Nach aktueller Rechtslage können EU-Bürger und Migranten aus einer Reihe ausgewählter Staaten in Deutschland einen Doppelpass besitzen. Die Türkei gehört nicht dazu. Für sie und Migranten der übrigen Nationen gilt, dass nur ab 2000 geborene Kinder künftig zwei Pässe behalten dürfen. Die Älteren fallen unter die Optionspflicht und mussten mit dem 23. Geburtstag entscheiden, ob sie Deutsche sein wollten oder die Staatsangehörigkeit des Herkunftslands ihrer Eltern behalten wollten.

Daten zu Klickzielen
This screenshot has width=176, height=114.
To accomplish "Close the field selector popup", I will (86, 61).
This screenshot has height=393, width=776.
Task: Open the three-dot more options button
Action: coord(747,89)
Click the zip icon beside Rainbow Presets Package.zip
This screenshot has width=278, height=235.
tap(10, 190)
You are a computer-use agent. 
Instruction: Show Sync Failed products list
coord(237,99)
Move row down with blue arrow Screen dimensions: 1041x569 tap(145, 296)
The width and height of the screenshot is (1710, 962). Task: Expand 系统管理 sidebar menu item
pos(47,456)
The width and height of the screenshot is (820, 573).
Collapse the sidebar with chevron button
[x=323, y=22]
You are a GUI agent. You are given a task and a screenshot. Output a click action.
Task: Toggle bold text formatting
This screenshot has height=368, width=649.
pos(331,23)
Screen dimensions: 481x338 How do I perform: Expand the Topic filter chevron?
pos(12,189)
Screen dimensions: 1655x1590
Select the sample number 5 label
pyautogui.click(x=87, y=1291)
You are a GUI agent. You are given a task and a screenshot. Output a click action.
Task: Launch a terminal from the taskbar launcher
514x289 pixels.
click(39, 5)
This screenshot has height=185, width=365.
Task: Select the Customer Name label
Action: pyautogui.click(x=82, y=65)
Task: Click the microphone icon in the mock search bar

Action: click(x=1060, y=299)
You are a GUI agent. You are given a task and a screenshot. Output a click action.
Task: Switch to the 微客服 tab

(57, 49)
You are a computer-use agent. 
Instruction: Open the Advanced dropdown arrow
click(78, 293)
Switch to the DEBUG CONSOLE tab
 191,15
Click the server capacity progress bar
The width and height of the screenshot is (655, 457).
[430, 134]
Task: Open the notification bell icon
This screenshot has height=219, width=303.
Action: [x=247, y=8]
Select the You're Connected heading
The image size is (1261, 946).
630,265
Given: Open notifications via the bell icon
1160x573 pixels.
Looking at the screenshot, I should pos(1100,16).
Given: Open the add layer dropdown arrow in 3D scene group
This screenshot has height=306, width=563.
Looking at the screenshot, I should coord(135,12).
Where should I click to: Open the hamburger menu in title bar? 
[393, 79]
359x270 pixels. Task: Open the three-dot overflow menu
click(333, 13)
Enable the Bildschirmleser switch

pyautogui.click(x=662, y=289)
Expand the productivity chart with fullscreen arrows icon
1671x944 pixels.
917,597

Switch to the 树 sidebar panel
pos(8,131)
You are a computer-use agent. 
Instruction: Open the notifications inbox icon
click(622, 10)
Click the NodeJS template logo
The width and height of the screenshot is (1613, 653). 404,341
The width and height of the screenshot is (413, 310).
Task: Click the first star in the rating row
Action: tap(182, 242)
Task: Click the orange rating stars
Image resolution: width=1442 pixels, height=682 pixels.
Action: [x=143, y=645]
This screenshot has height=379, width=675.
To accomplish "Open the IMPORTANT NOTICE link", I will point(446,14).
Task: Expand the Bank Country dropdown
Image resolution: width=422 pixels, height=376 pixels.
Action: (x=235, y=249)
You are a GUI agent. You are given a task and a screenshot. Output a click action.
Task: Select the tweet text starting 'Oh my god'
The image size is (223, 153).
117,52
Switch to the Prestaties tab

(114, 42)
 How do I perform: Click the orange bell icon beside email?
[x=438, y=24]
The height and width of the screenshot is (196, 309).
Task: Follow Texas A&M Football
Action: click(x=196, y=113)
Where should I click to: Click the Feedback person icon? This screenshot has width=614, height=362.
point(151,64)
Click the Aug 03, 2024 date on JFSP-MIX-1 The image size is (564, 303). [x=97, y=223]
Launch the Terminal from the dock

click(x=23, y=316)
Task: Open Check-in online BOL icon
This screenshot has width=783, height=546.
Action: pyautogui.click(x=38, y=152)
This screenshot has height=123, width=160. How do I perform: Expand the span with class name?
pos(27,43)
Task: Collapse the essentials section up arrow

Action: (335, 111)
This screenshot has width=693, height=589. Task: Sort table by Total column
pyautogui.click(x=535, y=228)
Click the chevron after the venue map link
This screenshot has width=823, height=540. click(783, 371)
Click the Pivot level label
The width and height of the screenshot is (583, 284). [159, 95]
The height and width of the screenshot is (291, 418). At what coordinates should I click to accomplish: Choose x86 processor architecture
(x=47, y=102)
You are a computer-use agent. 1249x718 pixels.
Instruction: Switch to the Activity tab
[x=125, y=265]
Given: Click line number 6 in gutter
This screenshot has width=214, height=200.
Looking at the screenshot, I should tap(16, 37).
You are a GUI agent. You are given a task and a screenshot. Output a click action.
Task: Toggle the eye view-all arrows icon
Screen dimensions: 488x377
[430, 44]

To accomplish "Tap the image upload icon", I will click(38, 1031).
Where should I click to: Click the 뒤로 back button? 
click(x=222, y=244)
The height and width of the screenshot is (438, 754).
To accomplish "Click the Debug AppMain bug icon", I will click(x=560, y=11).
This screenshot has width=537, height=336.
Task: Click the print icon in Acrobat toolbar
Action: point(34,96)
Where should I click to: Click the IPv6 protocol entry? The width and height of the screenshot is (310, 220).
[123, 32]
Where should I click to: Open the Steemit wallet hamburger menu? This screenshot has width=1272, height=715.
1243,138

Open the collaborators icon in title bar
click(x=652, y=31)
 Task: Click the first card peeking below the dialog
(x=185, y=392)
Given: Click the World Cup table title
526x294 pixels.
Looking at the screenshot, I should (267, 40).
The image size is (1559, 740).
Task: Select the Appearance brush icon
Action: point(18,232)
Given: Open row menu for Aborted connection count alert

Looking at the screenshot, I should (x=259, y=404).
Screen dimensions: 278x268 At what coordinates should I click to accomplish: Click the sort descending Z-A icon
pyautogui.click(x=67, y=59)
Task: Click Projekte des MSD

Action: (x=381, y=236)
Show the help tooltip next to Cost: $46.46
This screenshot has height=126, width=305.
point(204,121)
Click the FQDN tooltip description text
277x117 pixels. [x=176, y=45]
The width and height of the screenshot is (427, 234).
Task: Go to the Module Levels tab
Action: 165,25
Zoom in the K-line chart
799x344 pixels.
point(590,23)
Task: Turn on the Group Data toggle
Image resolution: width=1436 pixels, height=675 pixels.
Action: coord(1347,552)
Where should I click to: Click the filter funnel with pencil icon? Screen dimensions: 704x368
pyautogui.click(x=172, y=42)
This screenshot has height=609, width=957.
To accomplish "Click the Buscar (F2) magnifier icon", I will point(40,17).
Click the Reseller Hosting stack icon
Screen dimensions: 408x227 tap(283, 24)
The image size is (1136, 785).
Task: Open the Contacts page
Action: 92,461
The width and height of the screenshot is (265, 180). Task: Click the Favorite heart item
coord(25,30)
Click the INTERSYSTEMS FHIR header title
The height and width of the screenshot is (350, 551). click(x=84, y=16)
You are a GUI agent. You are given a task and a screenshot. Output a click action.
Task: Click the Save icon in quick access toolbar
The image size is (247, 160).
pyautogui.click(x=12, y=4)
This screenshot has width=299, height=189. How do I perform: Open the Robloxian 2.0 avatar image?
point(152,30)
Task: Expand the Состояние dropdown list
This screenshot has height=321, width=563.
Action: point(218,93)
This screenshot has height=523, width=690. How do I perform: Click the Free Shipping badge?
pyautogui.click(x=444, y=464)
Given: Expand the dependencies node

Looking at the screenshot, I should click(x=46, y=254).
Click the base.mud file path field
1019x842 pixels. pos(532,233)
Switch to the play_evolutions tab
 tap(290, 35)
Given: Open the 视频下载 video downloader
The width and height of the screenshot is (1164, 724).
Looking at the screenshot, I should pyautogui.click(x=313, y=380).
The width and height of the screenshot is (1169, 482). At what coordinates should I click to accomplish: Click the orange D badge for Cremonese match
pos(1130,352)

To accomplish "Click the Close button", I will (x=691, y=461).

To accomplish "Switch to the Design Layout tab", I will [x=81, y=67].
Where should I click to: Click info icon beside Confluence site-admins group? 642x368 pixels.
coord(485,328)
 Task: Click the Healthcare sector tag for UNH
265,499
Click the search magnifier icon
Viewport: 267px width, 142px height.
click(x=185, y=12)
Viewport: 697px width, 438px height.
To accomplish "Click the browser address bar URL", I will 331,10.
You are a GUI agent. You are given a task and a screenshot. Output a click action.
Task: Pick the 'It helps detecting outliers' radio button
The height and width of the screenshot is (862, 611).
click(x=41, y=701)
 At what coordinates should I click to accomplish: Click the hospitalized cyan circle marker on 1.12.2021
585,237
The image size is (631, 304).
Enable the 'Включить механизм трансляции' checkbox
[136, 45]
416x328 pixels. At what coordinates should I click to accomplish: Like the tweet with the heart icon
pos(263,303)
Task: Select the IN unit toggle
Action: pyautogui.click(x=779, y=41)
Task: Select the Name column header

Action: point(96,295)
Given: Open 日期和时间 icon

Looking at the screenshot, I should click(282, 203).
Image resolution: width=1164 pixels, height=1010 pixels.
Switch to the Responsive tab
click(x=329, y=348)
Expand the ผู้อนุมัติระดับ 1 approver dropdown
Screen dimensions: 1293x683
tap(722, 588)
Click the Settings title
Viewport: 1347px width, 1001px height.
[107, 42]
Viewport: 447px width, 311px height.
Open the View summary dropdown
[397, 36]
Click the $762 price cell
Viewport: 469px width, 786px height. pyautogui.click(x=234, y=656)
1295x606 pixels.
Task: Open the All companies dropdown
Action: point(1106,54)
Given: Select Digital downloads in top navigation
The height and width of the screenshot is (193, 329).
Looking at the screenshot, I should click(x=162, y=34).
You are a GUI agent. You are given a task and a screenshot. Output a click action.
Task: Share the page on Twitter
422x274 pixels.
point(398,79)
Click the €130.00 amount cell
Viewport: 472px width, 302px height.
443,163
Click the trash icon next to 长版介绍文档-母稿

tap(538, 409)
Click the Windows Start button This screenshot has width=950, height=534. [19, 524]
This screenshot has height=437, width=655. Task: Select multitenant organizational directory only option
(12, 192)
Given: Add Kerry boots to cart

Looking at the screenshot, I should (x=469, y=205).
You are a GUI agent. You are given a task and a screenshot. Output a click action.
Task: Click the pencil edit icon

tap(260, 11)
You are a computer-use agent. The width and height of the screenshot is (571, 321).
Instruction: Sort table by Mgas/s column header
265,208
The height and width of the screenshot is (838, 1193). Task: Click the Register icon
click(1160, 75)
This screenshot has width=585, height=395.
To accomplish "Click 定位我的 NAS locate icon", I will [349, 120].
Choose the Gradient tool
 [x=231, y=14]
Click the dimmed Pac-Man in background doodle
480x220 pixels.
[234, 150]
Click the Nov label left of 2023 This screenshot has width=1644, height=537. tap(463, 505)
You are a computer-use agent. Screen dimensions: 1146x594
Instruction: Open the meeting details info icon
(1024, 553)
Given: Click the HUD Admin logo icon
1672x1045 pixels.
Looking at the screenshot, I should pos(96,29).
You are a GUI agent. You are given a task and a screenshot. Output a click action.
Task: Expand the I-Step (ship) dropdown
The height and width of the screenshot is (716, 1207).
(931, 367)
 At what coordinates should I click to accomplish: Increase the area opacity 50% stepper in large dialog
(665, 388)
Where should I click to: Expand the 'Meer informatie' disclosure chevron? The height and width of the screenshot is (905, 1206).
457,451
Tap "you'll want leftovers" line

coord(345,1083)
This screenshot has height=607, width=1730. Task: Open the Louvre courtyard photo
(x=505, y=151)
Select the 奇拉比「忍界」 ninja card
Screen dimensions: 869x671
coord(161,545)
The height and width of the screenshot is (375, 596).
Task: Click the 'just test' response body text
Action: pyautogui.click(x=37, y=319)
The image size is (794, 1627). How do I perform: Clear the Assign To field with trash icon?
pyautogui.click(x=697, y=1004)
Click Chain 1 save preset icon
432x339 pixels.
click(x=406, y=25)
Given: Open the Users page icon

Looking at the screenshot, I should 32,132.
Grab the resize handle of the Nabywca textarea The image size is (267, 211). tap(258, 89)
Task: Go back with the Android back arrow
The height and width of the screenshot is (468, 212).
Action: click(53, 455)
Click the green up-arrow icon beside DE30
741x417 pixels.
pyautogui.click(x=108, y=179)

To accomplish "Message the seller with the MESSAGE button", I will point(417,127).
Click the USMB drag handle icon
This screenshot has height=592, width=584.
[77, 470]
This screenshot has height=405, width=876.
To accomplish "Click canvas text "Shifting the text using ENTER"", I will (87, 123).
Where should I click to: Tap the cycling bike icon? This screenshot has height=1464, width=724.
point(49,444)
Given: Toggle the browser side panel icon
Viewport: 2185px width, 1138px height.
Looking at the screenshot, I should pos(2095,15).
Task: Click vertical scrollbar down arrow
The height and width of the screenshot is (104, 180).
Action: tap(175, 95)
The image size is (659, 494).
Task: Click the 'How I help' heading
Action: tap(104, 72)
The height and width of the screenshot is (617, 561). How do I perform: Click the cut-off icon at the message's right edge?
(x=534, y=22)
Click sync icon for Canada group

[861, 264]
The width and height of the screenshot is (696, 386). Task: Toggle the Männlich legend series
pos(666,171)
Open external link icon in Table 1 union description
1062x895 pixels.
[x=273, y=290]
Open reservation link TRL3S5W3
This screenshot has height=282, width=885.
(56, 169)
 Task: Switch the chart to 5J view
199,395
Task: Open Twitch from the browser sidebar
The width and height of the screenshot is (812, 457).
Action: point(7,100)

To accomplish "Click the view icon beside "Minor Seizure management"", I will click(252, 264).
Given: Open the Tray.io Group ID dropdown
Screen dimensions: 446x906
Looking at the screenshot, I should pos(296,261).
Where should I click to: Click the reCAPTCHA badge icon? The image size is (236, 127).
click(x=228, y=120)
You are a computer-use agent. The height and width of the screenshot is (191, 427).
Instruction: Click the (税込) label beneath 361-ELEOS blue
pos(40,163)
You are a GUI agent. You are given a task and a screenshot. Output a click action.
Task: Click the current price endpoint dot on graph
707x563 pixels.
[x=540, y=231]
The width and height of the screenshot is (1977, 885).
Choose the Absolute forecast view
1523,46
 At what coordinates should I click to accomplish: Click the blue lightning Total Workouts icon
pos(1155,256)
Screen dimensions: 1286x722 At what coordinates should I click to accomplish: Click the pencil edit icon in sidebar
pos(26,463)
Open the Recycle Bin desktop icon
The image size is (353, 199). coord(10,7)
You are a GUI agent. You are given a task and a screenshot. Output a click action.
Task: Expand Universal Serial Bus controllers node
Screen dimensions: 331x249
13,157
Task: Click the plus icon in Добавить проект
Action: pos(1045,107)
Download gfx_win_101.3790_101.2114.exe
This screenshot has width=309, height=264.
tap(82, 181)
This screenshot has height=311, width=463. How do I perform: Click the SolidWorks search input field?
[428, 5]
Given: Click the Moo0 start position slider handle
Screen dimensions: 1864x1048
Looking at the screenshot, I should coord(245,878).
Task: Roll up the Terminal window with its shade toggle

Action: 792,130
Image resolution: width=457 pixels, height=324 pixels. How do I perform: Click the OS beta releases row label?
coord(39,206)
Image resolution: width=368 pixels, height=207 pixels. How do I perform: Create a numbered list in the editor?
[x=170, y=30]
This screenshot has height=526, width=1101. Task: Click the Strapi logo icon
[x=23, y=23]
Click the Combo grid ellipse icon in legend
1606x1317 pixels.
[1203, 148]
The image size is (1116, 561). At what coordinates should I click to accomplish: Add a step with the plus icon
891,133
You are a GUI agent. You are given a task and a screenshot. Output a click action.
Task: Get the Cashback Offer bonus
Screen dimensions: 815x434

- _ANFRAGE_
Kopieren Sie aus dem Textauszug zum Doppelpass wortgetreu die Passage von „Nach aktueller Rechtslage“ bis einschließlich „Eltern behalten wollten.“.

- _SCHRIFTLICHE ANTWORT_
Nach aktueller Rechtslage können EU-Bürger und Migranten aus einer Reihe ausgewählter Staaten in Deutschland einen Doppelpass besitzen. Die Türkei gehört nicht dazu. Für sie und Migranten der übrigen Nationen gilt, dass nur ab 2000 geborene Kinder künftig zwei Pässe behalten dürfen. Die Älteren fallen unter die Optionspflicht und mussten mit dem 23. Geburtstag entscheiden, ob sie Deutsche sein wollten oder die Staatsangehörigkeit des Herkunftslands ihrer Eltern behalten wollten.